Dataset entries
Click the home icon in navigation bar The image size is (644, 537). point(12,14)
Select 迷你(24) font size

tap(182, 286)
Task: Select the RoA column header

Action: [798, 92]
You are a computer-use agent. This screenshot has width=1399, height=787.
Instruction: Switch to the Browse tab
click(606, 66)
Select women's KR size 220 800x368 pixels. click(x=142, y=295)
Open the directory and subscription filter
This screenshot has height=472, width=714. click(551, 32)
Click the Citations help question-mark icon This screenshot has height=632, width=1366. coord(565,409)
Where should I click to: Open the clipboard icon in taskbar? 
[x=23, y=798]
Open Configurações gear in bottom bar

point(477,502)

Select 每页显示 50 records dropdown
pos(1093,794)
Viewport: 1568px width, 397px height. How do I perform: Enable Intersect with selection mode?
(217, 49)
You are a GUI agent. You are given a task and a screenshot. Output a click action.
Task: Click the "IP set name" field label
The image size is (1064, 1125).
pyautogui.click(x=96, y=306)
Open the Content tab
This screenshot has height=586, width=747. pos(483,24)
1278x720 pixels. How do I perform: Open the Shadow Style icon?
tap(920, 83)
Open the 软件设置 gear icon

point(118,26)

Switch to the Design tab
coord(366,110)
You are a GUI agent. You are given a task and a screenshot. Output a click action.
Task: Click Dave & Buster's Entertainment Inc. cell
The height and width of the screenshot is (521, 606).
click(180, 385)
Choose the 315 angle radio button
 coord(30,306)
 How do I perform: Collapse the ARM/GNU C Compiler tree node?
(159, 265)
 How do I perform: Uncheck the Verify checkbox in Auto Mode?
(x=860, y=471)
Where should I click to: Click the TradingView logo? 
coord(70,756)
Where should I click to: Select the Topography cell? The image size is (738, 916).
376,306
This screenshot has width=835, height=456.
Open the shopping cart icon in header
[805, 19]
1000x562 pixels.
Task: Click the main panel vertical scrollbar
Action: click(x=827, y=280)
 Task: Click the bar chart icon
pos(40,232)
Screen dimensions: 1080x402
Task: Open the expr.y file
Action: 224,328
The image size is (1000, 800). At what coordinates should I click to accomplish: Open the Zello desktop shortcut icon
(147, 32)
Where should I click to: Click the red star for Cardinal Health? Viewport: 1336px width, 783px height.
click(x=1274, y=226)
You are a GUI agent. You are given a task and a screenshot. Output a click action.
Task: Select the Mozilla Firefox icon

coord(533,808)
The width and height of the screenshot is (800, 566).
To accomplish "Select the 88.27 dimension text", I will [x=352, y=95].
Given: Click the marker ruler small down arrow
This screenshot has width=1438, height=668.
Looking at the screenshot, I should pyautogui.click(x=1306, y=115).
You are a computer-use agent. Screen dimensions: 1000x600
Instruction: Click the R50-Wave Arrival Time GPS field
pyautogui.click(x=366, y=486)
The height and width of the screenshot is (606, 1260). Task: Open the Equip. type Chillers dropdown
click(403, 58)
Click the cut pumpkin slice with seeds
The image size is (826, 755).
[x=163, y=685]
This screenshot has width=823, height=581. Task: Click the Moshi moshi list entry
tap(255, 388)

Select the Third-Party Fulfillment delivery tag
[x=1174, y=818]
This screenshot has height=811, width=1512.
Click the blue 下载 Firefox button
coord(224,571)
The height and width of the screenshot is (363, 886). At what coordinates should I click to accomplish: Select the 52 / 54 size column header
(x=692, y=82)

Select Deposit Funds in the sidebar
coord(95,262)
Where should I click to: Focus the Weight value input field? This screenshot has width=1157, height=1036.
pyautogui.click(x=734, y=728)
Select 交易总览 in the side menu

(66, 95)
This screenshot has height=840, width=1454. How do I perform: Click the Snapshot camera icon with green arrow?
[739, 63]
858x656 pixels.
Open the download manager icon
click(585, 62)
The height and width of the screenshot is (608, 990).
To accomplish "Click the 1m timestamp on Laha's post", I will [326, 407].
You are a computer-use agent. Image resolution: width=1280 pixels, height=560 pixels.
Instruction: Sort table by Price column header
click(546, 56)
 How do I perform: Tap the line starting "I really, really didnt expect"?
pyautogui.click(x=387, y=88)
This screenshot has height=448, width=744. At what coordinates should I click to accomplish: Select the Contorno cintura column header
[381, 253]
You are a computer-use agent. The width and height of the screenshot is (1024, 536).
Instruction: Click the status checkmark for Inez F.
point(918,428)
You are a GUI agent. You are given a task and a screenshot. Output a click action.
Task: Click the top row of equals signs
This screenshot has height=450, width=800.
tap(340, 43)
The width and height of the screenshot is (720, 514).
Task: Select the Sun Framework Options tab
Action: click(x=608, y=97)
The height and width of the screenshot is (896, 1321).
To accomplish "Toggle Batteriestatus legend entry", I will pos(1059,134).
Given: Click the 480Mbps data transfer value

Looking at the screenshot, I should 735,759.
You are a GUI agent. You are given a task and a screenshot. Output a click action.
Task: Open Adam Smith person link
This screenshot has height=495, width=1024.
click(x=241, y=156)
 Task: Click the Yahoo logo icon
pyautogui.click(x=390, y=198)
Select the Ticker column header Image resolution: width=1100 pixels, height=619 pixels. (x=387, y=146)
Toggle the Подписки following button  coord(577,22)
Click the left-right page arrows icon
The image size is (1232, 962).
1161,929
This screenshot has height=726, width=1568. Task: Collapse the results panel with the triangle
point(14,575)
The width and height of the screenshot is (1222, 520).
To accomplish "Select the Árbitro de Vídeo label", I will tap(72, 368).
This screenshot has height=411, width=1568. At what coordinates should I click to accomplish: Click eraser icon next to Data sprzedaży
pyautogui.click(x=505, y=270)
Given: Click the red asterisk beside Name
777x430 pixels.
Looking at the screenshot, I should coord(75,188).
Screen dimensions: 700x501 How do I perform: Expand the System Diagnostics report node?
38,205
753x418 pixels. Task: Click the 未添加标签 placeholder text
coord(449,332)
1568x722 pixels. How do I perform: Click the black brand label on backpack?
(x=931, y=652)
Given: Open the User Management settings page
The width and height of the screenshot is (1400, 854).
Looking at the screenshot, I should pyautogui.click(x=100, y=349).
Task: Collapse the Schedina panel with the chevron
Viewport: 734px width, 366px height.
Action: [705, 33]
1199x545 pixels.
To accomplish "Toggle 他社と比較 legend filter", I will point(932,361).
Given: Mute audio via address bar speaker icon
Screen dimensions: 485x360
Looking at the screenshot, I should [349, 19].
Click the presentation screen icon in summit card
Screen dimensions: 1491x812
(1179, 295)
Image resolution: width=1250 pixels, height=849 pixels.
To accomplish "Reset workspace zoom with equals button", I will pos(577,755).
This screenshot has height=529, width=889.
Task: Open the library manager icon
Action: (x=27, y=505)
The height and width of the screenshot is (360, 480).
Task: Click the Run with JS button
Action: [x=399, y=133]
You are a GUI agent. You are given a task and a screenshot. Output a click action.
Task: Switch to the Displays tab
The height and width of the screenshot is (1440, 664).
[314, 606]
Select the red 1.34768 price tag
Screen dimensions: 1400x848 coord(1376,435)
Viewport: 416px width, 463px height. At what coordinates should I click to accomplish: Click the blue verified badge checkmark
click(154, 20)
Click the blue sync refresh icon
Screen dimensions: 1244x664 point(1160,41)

■ Work order ■
Copy every line of the data above exactly.

■ Reply ■
Click the home icon in navigation bar The image size is (644, 537). point(12,14)
Select 迷你(24) font size

tap(182, 286)
Task: Select the RoA column header

Action: [798, 92]
You are a computer-use agent. This screenshot has width=1399, height=787.
Instruction: Switch to the Browse tab
click(606, 66)
Select women's KR size 220 800x368 pixels. click(x=142, y=295)
Open the directory and subscription filter
This screenshot has height=472, width=714. click(551, 32)
Click the Citations help question-mark icon This screenshot has height=632, width=1366. coord(565,409)
Where should I click to: Open the clipboard icon in taskbar? 
[x=23, y=798]
Open Configurações gear in bottom bar

point(477,502)

Select 每页显示 50 records dropdown
pos(1093,794)
Viewport: 1568px width, 397px height. How do I perform: Enable Intersect with selection mode?
(217, 49)
You are a GUI agent. You are given a task and a screenshot. Output a click action.
Task: Click the "IP set name" field label
The image size is (1064, 1125).
pyautogui.click(x=96, y=306)
Open the Content tab
This screenshot has height=586, width=747. pos(483,24)
1278x720 pixels. How do I perform: Open the Shadow Style icon?
tap(920, 83)
Open the 软件设置 gear icon

point(118,26)

Switch to the Design tab
coord(366,110)
You are a GUI agent. You are given a task and a screenshot. Output a click action.
Task: Click Dave & Buster's Entertainment Inc. cell
The height and width of the screenshot is (521, 606).
click(180, 385)
Choose the 315 angle radio button
 coord(30,306)
 How do I perform: Collapse the ARM/GNU C Compiler tree node?
(159, 265)
 How do I perform: Uncheck the Verify checkbox in Auto Mode?
(x=860, y=471)
Where should I click to: Click the TradingView logo? 
coord(70,756)
Where should I click to: Select the Topography cell? The image size is (738, 916).
376,306
This screenshot has width=835, height=456.
Open the shopping cart icon in header
[805, 19]
1000x562 pixels.
Task: Click the main panel vertical scrollbar
Action: click(x=827, y=280)
 Task: Click the bar chart icon
pos(40,232)
Screen dimensions: 1080x402
Task: Open the expr.y file
Action: 224,328
The image size is (1000, 800). At what coordinates should I click to accomplish: Open the Zello desktop shortcut icon
(147, 32)
Where should I click to: Click the red star for Cardinal Health? Viewport: 1336px width, 783px height.
click(x=1274, y=226)
You are a GUI agent. You are given a task and a screenshot. Output a click action.
Task: Select the Mozilla Firefox icon

coord(533,808)
The width and height of the screenshot is (800, 566).
To accomplish "Select the 88.27 dimension text", I will [x=352, y=95].
Given: Click the marker ruler small down arrow
This screenshot has width=1438, height=668.
Looking at the screenshot, I should pyautogui.click(x=1306, y=115).
You are a computer-use agent. Screen dimensions: 1000x600
Instruction: Click the R50-Wave Arrival Time GPS field
pyautogui.click(x=366, y=486)
The height and width of the screenshot is (606, 1260). Task: Open the Equip. type Chillers dropdown
click(403, 58)
Click the cut pumpkin slice with seeds
The image size is (826, 755).
[x=163, y=685]
This screenshot has width=823, height=581. Task: Click the Moshi moshi list entry
tap(255, 388)

Select the Third-Party Fulfillment delivery tag
[x=1174, y=818]
This screenshot has height=811, width=1512.
Click the blue 下载 Firefox button
coord(224,571)
The height and width of the screenshot is (363, 886). At what coordinates should I click to accomplish: Select the 52 / 54 size column header
(x=692, y=82)

Select Deposit Funds in the sidebar
coord(95,262)
Where should I click to: Focus the Weight value input field? This screenshot has width=1157, height=1036.
pyautogui.click(x=734, y=728)
Select 交易总览 in the side menu

(66, 95)
This screenshot has height=840, width=1454. How do I perform: Click the Snapshot camera icon with green arrow?
[739, 63]
858x656 pixels.
Open the download manager icon
click(585, 62)
The height and width of the screenshot is (608, 990).
To accomplish "Click the 1m timestamp on Laha's post", I will [326, 407].
You are a computer-use agent. Image resolution: width=1280 pixels, height=560 pixels.
Instruction: Sort table by Price column header
click(546, 56)
 How do I perform: Tap the line starting "I really, really didnt expect"?
pyautogui.click(x=387, y=88)
This screenshot has height=448, width=744. At what coordinates should I click to accomplish: Select the Contorno cintura column header
[381, 253]
You are a computer-use agent. The width and height of the screenshot is (1024, 536).
Instruction: Click the status checkmark for Inez F.
point(918,428)
You are a GUI agent. You are given a task and a screenshot. Output a click action.
Task: Click the top row of equals signs
This screenshot has height=450, width=800.
tap(340, 43)
The width and height of the screenshot is (720, 514).
Task: Select the Sun Framework Options tab
Action: click(x=608, y=97)
The height and width of the screenshot is (896, 1321).
To accomplish "Toggle Batteriestatus legend entry", I will pos(1059,134).
Given: Click the 480Mbps data transfer value

Looking at the screenshot, I should 735,759.
You are a GUI agent. You are given a task and a screenshot. Output a click action.
Task: Open Adam Smith person link
This screenshot has height=495, width=1024.
click(x=241, y=156)
 Task: Click the Yahoo logo icon
pyautogui.click(x=390, y=198)
Select the Ticker column header Image resolution: width=1100 pixels, height=619 pixels. (x=387, y=146)
Toggle the Подписки following button  coord(577,22)
Click the left-right page arrows icon
The image size is (1232, 962).
1161,929
This screenshot has height=726, width=1568. Task: Collapse the results panel with the triangle
point(14,575)
The width and height of the screenshot is (1222, 520).
To accomplish "Select the Árbitro de Vídeo label", I will tap(72, 368).
This screenshot has height=411, width=1568. At what coordinates should I click to accomplish: Click eraser icon next to Data sprzedaży
pyautogui.click(x=505, y=270)
Given: Click the red asterisk beside Name
777x430 pixels.
Looking at the screenshot, I should coord(75,188).
Screen dimensions: 700x501 How do I perform: Expand the System Diagnostics report node?
38,205
753x418 pixels. Task: Click the 未添加标签 placeholder text
coord(449,332)
1568x722 pixels. How do I perform: Click the black brand label on backpack?
(x=931, y=652)
Given: Open the User Management settings page
The width and height of the screenshot is (1400, 854).
Looking at the screenshot, I should pyautogui.click(x=100, y=349).
Task: Collapse the Schedina panel with the chevron
Viewport: 734px width, 366px height.
Action: [705, 33]
1199x545 pixels.
To accomplish "Toggle 他社と比較 legend filter", I will point(932,361).
Given: Mute audio via address bar speaker icon
Screen dimensions: 485x360
Looking at the screenshot, I should [349, 19].
Click the presentation screen icon in summit card
Screen dimensions: 1491x812
(1179, 295)
Image resolution: width=1250 pixels, height=849 pixels.
To accomplish "Reset workspace zoom with equals button", I will pos(577,755).
This screenshot has height=529, width=889.
Task: Open the library manager icon
Action: (x=27, y=505)
The height and width of the screenshot is (360, 480).
Task: Click the Run with JS button
Action: [x=399, y=133]
You are a GUI agent. You are given a task and a screenshot. Output a click action.
Task: Switch to the Displays tab
The height and width of the screenshot is (1440, 664).
[314, 606]
Select the red 1.34768 price tag
Screen dimensions: 1400x848 coord(1376,435)
Viewport: 416px width, 463px height. At what coordinates should I click to accomplish: Click the blue verified badge checkmark
click(154, 20)
Click the blue sync refresh icon
Screen dimensions: 1244x664 point(1160,41)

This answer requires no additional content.